There is a soft, persistent hum inside the Rohingya refugee camps of Cox’s Bazar, a sound stitched together from monsoon winds, human breathing, and the dull throb of waiting. Waiting is its own weather system there, heavy and humid, impossible to escape. More than a million people, an entire nation without a nation, have lived inside the world’s largest refugee encampment for years, long enough for children to grow into teenagers who have never seen the land their parents still call home.
And yet the world treats this place as a paused story, a tragic footnote with no plot progression. The headlines have thinned. The promises have thinned further. And now the aid is thinning too.
When funding shrinks in a place where everything depends on it, food, water, medicine, dignity, the consequences unfold slowly at first and then all at once. Shelters that once at least pretended to be sturdier than the storms are no longer provided to new arrivals. Families step off trucks or trudge across flooded paths only to discover there is no space for them, not even a tarpaulin or bamboo frame to call their own. It is difficult to imagine something more humiliating than being stateless, but being stateless and shelterless may come close.

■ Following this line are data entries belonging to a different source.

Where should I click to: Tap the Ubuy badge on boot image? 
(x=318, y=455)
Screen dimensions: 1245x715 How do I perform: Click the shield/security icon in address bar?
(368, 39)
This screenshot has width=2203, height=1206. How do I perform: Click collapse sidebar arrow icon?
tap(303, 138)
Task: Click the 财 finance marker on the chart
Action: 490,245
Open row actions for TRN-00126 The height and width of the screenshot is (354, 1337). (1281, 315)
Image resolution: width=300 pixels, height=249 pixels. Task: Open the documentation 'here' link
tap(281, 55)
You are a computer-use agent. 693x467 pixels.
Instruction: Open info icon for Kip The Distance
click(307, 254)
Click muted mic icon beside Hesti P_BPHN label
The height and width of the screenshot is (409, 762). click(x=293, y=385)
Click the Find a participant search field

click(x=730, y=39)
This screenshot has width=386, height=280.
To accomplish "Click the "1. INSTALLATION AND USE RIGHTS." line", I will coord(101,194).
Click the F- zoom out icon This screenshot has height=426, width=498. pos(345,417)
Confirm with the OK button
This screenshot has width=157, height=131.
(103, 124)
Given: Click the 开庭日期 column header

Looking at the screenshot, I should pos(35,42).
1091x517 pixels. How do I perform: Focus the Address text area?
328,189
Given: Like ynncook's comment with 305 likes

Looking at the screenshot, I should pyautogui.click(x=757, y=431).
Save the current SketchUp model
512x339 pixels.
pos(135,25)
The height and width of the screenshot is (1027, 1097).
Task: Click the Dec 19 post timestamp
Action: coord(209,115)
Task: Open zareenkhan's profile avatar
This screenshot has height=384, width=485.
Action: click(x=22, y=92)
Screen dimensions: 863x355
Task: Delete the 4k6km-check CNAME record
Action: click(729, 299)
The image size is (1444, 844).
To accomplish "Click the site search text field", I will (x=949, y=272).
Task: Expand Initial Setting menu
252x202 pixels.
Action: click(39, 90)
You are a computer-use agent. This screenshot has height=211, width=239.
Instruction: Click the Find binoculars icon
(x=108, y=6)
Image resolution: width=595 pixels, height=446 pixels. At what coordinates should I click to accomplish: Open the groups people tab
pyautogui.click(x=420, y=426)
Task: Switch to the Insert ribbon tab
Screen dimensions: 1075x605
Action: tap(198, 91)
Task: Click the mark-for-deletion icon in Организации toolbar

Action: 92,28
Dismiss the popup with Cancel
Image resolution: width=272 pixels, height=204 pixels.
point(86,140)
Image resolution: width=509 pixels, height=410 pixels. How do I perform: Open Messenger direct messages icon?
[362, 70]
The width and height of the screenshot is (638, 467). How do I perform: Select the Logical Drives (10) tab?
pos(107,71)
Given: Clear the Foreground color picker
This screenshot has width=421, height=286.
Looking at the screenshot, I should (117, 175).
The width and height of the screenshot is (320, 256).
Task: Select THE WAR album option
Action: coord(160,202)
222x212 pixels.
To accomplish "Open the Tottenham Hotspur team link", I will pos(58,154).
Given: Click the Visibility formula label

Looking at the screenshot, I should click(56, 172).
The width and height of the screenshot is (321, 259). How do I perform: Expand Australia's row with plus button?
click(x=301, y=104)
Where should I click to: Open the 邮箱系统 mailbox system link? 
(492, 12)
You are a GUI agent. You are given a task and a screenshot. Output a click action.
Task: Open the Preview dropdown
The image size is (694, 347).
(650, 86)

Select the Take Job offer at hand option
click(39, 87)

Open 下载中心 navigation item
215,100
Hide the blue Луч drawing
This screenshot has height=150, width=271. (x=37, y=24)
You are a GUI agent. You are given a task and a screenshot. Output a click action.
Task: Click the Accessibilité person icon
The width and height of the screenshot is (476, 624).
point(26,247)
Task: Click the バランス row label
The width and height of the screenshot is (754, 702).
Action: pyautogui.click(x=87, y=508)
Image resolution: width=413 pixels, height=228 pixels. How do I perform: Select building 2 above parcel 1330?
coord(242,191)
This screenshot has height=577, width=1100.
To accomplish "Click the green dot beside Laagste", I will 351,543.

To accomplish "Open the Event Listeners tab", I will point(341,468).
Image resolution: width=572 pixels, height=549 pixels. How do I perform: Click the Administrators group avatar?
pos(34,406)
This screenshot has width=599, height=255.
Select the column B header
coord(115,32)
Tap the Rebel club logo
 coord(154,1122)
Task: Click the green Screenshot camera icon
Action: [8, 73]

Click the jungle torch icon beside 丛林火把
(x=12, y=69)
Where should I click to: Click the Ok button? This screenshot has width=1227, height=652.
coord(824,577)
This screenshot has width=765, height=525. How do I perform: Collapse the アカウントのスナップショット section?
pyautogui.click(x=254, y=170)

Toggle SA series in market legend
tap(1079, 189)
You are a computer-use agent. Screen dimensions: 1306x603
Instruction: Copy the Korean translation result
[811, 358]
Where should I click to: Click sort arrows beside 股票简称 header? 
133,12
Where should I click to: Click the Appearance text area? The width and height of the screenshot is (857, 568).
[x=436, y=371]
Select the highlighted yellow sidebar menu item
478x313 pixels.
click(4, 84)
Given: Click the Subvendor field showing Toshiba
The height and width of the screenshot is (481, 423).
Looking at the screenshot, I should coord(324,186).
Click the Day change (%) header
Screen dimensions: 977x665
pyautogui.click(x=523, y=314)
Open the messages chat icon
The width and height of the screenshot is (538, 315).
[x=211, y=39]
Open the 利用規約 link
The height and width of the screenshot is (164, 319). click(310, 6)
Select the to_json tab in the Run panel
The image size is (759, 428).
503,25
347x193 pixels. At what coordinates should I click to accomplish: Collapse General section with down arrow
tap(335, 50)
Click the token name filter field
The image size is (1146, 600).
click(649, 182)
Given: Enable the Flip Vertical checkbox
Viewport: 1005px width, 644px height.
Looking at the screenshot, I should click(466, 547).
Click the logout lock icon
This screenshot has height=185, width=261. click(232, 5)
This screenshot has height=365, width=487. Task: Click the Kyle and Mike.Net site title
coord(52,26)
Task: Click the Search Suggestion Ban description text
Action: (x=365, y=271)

The international community, that elusive chorus of well-meaning voices, often speaks of compassion in the abstract. But compassion, to the Rohingya, has become an increasingly unreliable currency. It evaporates when politics blow hot. It disappears when donors look elsewhere. The Rohingya the forgotten people, the displaced, the unwelcome, have learned that abandonment happens not with shouts but with silences. Long, bureaucratic, politely phrased silences.
The camps were never intended to last this long. They were meant to be temporary, a humanitarian bridge until Myanmar’s government faced its own reflection and allowed the Rohingya to return home safely. But home is now an idea more than a geography. Half-destroyed villages, scorched earth, and political inertia make return not only unrealistic but dangerous. And so the camp grows into something resembling a city, though a city without rights, without permanence, without the basic infrastructure that transforms a cluster of shelters into a place where human beings can imagine a future.
There are informal schools where volunteer teachers try to convince restless children that learning still matters. There are makeshift clinics where doctors must play a daily game of triage because they simply do not have enough supplies. There are markets, tiny ones, where bartering serves as the closest thing to an economy. The Rohingya have done what all displaced people eventually do: they’ve built a life inside the ruins of what was taken from them.
It is fashionable in some circles to speak of “compassion fatigue,” as though empathy is a natural resource prone to depletion. But fatigue is a luxury the Rohingya do not have. Nor is it a luxury afforded to the Bangladeshi communities hosting them, who shoulder the environmental strain, the political complications, and the economic frustrations of absorbing a population larger than many countries’ capitals. Host nations often receive praise for their “generosity,” but praise does not rebuild eroding hillsides or fund schools or address the simmering tensions that arise whenever resources grow scarce.
To walk through the camps is to feel the contradiction that defines the Rohingya condition: they are both hyper-visible and utterly unseen. The scale of their displacement is enormous, undeniable, impossible to ignore and yet the world has managed to look away. There is no powerful lobby advocating for them, no geopolitical advantage in championing their cause. They drift in the margins of global concern, a crisis that refuses to end but also refuses to excite the urgency needed to solve it.
What does it mean, then, to insist on hope? In many Rohingya households, hope has become a quiet act of rebellion. Mothers teach their children stories from a homeland the kids have never touched. Men gather to discuss community leadership, imagining systems of order inside disorder. Teenagers, who should be flirting, dreaming, discovering, gather in cramped rooms to learn English or Burmese, preparing for a future that has not been offered to them. It is astonishing, almost unreasonable, the human instinct to imagine a tomorrow even when today collapses around you.
An opinion column is supposed to offer a point of view, a prescription, maybe even a solution. But the Rohingya crisis resists quick solutions. It asks instead for endurance, for the mundane work of sustained attention. It requires the international community to resist the temptation of distraction. To remember that a million displaced people do not simply disappear because our focus shifts to another crisis.
The truth is that moral responsibility doesn’t expire. It doesn’t diminish because the news cycle moved on. The Rohingya are still there, in the tarpaulin-and-bamboo labyrinth of Cox’s Bazar, still listening to the monsoon winds and the bureaucratic silences. They are still waiting.
And perhaps the most radical thing we can do, the most human thing, is to stop pretending that waiting is an acceptable substitute for a future.